** Provided information follows **
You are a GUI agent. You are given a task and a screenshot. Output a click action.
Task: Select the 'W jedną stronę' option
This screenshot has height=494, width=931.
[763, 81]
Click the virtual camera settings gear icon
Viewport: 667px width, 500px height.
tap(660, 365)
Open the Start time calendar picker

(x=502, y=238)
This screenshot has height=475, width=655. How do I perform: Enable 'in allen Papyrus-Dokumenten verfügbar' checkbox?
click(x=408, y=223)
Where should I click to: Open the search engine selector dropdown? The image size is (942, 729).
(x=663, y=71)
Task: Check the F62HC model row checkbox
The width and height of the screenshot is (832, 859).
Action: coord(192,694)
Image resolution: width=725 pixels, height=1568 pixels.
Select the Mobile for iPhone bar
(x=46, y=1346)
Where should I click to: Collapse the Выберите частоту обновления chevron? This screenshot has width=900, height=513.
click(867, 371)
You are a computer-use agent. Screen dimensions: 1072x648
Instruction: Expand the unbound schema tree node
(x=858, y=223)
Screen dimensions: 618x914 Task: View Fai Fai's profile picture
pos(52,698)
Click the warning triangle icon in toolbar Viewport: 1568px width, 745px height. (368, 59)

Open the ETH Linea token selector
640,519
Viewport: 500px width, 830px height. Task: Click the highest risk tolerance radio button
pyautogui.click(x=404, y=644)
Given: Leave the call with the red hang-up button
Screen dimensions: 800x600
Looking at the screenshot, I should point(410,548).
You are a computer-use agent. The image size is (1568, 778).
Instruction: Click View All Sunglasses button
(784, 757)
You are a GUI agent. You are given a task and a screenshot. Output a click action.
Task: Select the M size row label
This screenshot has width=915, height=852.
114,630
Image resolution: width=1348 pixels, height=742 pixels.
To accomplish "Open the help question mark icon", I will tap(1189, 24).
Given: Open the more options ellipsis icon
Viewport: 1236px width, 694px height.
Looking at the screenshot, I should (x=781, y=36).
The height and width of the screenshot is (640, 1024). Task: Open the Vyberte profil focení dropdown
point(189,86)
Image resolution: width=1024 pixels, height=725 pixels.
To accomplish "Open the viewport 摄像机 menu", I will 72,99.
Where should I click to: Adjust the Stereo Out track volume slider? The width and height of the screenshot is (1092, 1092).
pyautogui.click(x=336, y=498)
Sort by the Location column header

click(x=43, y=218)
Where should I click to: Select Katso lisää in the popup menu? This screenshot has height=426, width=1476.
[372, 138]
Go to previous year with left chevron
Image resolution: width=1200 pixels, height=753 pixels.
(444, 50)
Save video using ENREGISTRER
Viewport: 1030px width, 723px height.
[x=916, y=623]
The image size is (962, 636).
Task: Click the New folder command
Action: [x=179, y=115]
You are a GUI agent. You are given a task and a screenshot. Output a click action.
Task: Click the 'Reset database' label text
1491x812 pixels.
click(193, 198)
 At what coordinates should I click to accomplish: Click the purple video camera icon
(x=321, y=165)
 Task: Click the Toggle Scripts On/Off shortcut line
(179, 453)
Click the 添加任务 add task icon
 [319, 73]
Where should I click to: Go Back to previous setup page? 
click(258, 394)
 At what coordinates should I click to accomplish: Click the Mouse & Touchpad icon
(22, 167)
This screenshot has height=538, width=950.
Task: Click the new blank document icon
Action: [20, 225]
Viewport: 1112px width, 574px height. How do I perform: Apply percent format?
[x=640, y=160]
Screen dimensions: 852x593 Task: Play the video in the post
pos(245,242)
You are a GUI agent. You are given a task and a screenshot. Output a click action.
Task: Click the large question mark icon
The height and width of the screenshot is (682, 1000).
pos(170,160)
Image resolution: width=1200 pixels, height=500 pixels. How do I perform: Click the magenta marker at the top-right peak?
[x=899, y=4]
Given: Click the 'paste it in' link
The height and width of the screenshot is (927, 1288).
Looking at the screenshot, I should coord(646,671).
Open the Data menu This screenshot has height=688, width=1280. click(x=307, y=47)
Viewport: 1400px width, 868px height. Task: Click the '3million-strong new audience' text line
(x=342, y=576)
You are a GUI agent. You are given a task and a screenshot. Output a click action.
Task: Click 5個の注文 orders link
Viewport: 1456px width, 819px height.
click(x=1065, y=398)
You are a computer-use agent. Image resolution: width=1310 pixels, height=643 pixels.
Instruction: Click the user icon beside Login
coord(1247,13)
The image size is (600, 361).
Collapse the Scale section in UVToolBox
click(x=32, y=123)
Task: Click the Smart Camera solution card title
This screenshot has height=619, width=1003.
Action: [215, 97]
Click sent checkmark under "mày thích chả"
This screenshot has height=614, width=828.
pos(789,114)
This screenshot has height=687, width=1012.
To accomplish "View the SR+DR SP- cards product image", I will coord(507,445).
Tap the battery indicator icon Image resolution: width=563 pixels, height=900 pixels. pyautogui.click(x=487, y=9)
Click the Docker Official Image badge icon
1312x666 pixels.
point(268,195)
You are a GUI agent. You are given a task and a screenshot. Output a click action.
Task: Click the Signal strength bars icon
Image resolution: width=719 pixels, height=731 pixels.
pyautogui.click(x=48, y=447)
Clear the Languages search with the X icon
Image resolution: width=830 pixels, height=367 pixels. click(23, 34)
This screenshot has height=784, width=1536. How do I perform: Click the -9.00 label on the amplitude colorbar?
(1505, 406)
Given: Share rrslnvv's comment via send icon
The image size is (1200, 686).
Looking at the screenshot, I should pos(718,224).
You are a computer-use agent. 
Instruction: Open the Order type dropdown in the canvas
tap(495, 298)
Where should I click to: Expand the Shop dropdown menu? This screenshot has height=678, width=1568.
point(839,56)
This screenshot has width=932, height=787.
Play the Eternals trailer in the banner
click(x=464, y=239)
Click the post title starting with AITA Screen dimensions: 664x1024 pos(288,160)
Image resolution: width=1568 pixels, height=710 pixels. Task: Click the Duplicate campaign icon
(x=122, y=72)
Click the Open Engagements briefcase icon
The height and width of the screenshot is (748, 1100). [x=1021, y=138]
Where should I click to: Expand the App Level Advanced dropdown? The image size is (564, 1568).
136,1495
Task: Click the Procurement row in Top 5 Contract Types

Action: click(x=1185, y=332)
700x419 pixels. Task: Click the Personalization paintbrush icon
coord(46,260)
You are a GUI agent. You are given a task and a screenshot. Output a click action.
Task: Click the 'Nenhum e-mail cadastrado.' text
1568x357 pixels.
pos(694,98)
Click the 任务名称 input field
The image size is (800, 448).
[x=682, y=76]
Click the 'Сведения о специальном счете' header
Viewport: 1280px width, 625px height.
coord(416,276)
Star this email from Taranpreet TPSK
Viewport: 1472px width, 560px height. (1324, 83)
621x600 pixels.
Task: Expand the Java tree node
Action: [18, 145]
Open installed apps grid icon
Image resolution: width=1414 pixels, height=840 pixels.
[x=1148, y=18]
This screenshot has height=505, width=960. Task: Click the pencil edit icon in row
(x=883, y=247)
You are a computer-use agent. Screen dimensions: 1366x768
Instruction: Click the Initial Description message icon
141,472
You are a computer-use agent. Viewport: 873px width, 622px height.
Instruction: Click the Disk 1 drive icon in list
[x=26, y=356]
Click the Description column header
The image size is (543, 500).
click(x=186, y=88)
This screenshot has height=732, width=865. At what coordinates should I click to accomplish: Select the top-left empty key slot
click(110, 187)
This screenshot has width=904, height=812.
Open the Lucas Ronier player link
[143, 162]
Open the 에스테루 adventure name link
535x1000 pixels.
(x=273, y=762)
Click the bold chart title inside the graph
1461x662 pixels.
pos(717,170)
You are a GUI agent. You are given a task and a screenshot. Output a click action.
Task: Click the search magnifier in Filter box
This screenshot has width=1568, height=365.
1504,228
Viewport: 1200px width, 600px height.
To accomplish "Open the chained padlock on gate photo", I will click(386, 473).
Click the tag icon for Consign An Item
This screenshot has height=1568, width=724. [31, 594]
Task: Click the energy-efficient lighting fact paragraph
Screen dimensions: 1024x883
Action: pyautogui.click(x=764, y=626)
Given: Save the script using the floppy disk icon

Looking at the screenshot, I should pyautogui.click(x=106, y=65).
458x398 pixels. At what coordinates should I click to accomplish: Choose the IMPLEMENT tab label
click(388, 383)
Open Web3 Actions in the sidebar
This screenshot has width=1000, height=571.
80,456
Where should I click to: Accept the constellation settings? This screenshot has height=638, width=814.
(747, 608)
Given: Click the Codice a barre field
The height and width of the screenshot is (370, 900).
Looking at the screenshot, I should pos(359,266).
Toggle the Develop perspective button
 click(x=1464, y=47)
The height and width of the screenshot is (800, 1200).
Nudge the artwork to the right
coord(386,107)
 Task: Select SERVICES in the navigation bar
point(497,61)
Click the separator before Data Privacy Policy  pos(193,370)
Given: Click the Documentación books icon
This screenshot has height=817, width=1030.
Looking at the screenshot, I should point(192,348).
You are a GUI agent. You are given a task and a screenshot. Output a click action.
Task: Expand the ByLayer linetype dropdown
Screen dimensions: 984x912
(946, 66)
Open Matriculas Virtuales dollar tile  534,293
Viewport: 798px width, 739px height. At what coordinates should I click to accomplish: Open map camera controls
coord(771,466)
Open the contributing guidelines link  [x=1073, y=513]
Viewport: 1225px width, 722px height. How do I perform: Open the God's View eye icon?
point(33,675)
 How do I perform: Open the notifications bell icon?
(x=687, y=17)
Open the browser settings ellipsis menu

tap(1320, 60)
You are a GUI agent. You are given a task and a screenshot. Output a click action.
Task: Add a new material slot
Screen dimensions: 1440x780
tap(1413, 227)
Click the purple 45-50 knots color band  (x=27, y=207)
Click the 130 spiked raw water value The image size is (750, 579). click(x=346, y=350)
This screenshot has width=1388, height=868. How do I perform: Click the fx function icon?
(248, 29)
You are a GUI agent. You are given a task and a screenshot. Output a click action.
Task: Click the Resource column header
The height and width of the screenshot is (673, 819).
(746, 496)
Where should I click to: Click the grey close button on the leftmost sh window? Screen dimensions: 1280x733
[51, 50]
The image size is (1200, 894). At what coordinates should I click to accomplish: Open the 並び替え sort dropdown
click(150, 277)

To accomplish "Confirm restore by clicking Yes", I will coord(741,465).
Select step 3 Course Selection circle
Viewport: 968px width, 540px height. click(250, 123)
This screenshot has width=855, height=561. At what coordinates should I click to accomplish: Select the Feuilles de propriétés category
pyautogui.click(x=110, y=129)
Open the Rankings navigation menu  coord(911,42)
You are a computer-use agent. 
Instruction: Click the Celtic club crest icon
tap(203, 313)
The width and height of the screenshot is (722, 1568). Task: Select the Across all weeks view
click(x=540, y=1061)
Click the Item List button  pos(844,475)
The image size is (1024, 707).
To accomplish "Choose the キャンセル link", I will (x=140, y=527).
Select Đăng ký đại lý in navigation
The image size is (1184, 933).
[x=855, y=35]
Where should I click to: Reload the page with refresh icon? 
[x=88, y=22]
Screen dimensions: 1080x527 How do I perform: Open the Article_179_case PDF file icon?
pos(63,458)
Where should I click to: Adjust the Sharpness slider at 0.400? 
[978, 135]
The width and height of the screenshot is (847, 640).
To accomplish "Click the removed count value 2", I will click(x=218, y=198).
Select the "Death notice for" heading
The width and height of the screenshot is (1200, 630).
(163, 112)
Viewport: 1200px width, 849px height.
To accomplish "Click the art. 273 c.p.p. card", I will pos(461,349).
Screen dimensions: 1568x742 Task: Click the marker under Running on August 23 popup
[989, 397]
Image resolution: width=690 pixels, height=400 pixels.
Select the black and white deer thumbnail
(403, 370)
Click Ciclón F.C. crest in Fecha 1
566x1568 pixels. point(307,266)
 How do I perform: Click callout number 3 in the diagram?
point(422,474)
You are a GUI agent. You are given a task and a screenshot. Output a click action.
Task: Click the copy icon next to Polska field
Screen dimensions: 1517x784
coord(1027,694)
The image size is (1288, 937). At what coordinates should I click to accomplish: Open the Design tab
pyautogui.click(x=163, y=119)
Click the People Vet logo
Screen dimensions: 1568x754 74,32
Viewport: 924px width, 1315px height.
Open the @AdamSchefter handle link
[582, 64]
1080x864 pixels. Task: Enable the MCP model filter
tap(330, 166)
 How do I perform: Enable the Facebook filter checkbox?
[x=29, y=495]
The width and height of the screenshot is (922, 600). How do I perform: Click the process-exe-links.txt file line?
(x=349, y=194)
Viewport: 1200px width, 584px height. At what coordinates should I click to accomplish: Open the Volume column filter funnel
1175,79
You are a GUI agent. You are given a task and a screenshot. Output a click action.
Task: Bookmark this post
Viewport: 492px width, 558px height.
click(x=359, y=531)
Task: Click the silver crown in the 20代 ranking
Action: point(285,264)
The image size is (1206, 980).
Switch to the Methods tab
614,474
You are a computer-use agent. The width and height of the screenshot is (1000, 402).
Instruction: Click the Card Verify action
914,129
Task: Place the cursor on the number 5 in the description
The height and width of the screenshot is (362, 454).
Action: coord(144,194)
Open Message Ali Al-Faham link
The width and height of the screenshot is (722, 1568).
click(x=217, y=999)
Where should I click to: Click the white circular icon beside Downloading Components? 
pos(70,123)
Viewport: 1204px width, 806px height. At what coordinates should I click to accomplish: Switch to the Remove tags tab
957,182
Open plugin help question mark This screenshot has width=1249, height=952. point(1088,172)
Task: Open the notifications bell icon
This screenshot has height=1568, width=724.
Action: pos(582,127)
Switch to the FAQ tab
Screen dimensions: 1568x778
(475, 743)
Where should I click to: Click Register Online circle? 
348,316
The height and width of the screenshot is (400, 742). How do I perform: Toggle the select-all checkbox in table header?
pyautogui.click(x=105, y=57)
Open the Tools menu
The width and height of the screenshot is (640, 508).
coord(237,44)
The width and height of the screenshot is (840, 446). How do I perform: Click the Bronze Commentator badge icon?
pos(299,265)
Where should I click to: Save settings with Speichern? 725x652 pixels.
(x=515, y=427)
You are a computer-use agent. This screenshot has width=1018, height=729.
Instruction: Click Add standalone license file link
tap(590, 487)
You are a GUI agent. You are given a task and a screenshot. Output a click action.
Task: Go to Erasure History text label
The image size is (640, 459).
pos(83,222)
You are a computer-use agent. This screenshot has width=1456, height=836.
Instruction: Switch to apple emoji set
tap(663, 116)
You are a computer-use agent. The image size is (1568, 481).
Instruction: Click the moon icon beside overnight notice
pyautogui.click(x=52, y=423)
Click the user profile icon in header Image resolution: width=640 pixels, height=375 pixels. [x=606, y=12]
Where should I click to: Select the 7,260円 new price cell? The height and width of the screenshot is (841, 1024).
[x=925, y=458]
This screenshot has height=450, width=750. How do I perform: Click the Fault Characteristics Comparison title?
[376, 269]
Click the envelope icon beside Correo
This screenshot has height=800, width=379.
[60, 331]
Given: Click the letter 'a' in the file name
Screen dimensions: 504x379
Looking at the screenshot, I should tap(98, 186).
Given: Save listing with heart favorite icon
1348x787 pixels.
** End of Provided information **
Among the lines above, find those holding "name" and copy each one.

• _Output below_
Open the 에스테루 adventure name link
Given: Click the letter 'a' in the file name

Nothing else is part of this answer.